§ **Material provided**:

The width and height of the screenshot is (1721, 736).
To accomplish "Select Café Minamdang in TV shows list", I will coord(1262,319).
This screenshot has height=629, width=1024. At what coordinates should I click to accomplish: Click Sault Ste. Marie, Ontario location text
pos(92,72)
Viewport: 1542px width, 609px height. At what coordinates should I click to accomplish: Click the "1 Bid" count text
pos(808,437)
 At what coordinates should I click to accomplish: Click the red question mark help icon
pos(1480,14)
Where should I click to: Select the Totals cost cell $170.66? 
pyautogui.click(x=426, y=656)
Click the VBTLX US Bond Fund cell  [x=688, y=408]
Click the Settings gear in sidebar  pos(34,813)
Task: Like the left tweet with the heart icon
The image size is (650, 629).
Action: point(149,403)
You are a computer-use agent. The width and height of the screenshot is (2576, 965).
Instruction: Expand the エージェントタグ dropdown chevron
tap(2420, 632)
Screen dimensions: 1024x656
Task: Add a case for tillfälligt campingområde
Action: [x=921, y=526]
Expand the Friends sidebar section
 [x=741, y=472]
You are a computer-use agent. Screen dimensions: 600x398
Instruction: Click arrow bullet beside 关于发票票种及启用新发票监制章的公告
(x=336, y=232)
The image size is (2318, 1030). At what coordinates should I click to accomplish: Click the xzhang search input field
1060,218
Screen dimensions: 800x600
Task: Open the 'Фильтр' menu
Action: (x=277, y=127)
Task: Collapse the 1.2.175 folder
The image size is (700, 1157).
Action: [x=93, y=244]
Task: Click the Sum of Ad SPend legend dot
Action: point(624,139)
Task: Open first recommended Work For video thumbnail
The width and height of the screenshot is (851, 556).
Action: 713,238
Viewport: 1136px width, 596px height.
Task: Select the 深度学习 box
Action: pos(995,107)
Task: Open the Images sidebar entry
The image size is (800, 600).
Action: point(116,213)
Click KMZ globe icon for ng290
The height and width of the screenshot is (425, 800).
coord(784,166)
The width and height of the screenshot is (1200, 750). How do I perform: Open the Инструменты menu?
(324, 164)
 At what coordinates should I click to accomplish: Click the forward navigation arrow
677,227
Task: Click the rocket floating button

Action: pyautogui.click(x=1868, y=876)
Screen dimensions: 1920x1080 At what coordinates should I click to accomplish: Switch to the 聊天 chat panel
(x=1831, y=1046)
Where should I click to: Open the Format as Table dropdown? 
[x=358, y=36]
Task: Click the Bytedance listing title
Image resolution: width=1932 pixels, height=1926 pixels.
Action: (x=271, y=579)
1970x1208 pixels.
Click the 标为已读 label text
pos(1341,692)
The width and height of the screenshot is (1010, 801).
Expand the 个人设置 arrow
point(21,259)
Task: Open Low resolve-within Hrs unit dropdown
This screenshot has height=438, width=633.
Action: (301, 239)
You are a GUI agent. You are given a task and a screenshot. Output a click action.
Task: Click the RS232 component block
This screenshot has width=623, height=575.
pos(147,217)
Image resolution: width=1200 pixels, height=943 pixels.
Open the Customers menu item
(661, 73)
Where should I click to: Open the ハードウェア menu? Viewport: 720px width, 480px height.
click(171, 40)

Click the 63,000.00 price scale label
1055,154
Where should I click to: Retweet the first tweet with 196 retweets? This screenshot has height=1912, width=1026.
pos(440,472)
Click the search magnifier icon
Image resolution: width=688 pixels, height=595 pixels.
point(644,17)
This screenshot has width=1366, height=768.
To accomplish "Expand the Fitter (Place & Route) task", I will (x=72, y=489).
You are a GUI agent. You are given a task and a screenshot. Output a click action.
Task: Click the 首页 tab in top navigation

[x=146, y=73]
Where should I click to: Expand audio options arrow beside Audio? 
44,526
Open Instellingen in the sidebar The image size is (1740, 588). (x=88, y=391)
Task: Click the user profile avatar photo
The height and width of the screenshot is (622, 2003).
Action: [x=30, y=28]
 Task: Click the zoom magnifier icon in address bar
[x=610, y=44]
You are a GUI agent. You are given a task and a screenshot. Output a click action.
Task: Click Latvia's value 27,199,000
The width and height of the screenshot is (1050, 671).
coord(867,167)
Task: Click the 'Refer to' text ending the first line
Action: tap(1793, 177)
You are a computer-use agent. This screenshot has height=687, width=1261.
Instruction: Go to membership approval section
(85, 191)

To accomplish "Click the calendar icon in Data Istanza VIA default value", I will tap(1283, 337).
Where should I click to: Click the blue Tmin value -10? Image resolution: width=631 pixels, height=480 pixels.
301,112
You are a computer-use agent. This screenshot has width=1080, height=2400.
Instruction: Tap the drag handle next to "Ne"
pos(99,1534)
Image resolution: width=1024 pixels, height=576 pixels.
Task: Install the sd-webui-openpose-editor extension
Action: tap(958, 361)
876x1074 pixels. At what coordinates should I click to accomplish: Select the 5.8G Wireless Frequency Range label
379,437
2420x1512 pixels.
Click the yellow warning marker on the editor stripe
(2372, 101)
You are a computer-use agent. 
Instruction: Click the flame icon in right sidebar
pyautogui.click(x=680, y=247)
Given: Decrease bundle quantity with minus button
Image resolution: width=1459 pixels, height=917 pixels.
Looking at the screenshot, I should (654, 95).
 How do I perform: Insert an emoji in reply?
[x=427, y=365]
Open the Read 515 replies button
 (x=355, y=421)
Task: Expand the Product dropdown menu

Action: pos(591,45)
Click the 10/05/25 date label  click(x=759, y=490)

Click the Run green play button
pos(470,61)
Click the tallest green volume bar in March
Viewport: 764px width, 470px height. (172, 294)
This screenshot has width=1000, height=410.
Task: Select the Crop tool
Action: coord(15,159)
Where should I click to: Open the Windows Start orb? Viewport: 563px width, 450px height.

§ **Stated problem**: Rewrite the listing above, replacing every occurrence of "sidebar" with "side panel" and leaving everything else unchanged.

§ **Exercise result**:
The width and height of the screenshot is (1721, 736).
To accomplish "Select Café Minamdang in TV shows list", I will coord(1262,319).
This screenshot has height=629, width=1024. At what coordinates should I click to accomplish: Click Sault Ste. Marie, Ontario location text
pos(92,72)
Viewport: 1542px width, 609px height. At what coordinates should I click to accomplish: Click the "1 Bid" count text
pos(808,437)
 At what coordinates should I click to accomplish: Click the red question mark help icon
pos(1480,14)
Where should I click to: Select the Totals cost cell $170.66? 
pyautogui.click(x=426, y=656)
Click the VBTLX US Bond Fund cell  [x=688, y=408]
Click the Settings gear in side panel  pos(34,813)
Task: Like the left tweet with the heart icon
The image size is (650, 629).
Action: point(149,403)
You are a computer-use agent. The width and height of the screenshot is (2576, 965).
Instruction: Expand the エージェントタグ dropdown chevron
tap(2420, 632)
Screen dimensions: 1024x656
Task: Add a case for tillfälligt campingområde
Action: [x=921, y=526]
Expand the Friends side panel section
 [x=741, y=472]
You are a computer-use agent. Screen dimensions: 600x398
Instruction: Click arrow bullet beside 关于发票票种及启用新发票监制章的公告
(x=336, y=232)
The image size is (2318, 1030). At what coordinates should I click to accomplish: Click the xzhang search input field
1060,218
Screen dimensions: 800x600
Task: Open the 'Фильтр' menu
Action: (x=277, y=127)
Task: Collapse the 1.2.175 folder
The image size is (700, 1157).
Action: [x=93, y=244]
Task: Click the Sum of Ad SPend legend dot
Action: point(624,139)
Task: Open first recommended Work For video thumbnail
The width and height of the screenshot is (851, 556).
Action: 713,238
Viewport: 1136px width, 596px height.
Task: Select the 深度学习 box
Action: pos(995,107)
Task: Open the Images side panel entry
The image size is (800, 600).
Action: point(116,213)
Click KMZ globe icon for ng290
The height and width of the screenshot is (425, 800).
coord(784,166)
The width and height of the screenshot is (1200, 750). How do I perform: Open the Инструменты menu?
(324, 164)
 At what coordinates should I click to accomplish: Click the forward navigation arrow
677,227
Task: Click the rocket floating button

Action: pyautogui.click(x=1868, y=876)
Screen dimensions: 1920x1080 At what coordinates should I click to accomplish: Switch to the 聊天 chat panel
(x=1831, y=1046)
Where should I click to: Open the Format as Table dropdown? 
[x=358, y=36]
Task: Click the Bytedance listing title
Image resolution: width=1932 pixels, height=1926 pixels.
Action: (x=271, y=579)
1970x1208 pixels.
Click the 标为已读 label text
pos(1341,692)
The width and height of the screenshot is (1010, 801).
Expand the 个人设置 arrow
point(21,259)
Task: Open Low resolve-within Hrs unit dropdown
This screenshot has height=438, width=633.
Action: (301, 239)
You are a GUI agent. You are given a task and a screenshot. Output a click action.
Task: Click the RS232 component block
This screenshot has width=623, height=575.
pos(147,217)
Image resolution: width=1200 pixels, height=943 pixels.
Open the Customers menu item
(661, 73)
Where should I click to: Open the ハードウェア menu? Viewport: 720px width, 480px height.
click(171, 40)

Click the 63,000.00 price scale label
1055,154
Where should I click to: Retweet the first tweet with 196 retweets? This screenshot has height=1912, width=1026.
pos(440,472)
Click the search magnifier icon
Image resolution: width=688 pixels, height=595 pixels.
point(644,17)
This screenshot has width=1366, height=768.
To accomplish "Expand the Fitter (Place & Route) task", I will (x=72, y=489).
You are a GUI agent. You are given a task and a screenshot. Output a click action.
Task: Click the 首页 tab in top navigation

[x=146, y=73]
Where should I click to: Expand audio options arrow beside Audio? 
44,526
Open Instellingen in the side panel The image size is (1740, 588). (x=88, y=391)
Task: Click the user profile avatar photo
The height and width of the screenshot is (622, 2003).
Action: [x=30, y=28]
 Task: Click the zoom magnifier icon in address bar
[x=610, y=44]
You are a GUI agent. You are given a task and a screenshot. Output a click action.
Task: Click Latvia's value 27,199,000
The width and height of the screenshot is (1050, 671).
coord(867,167)
Task: Click the 'Refer to' text ending the first line
Action: tap(1793, 177)
You are a computer-use agent. This screenshot has height=687, width=1261.
Instruction: Go to membership approval section
(85, 191)

To accomplish "Click the calendar icon in Data Istanza VIA default value", I will tap(1283, 337).
Where should I click to: Click the blue Tmin value -10? Image resolution: width=631 pixels, height=480 pixels.
301,112
You are a computer-use agent. This screenshot has width=1080, height=2400.
Instruction: Tap the drag handle next to "Ne"
pos(99,1534)
Image resolution: width=1024 pixels, height=576 pixels.
Task: Install the sd-webui-openpose-editor extension
Action: tap(958, 361)
876x1074 pixels. At what coordinates should I click to accomplish: Select the 5.8G Wireless Frequency Range label
379,437
2420x1512 pixels.
Click the yellow warning marker on the editor stripe
(2372, 101)
You are a computer-use agent. 
Instruction: Click the flame icon in right side panel
pyautogui.click(x=680, y=247)
Given: Decrease bundle quantity with minus button
Image resolution: width=1459 pixels, height=917 pixels.
Looking at the screenshot, I should (654, 95).
 How do I perform: Insert an emoji in reply?
[x=427, y=365]
Open the Read 515 replies button
 (x=355, y=421)
Task: Expand the Product dropdown menu

Action: pos(591,45)
Click the 10/05/25 date label  click(x=759, y=490)

Click the Run green play button
pos(470,61)
Click the tallest green volume bar in March
Viewport: 764px width, 470px height. (172, 294)
This screenshot has width=1000, height=410.
Task: Select the Crop tool
Action: coord(15,159)
Where should I click to: Open the Windows Start orb? Viewport: 563px width, 450px height.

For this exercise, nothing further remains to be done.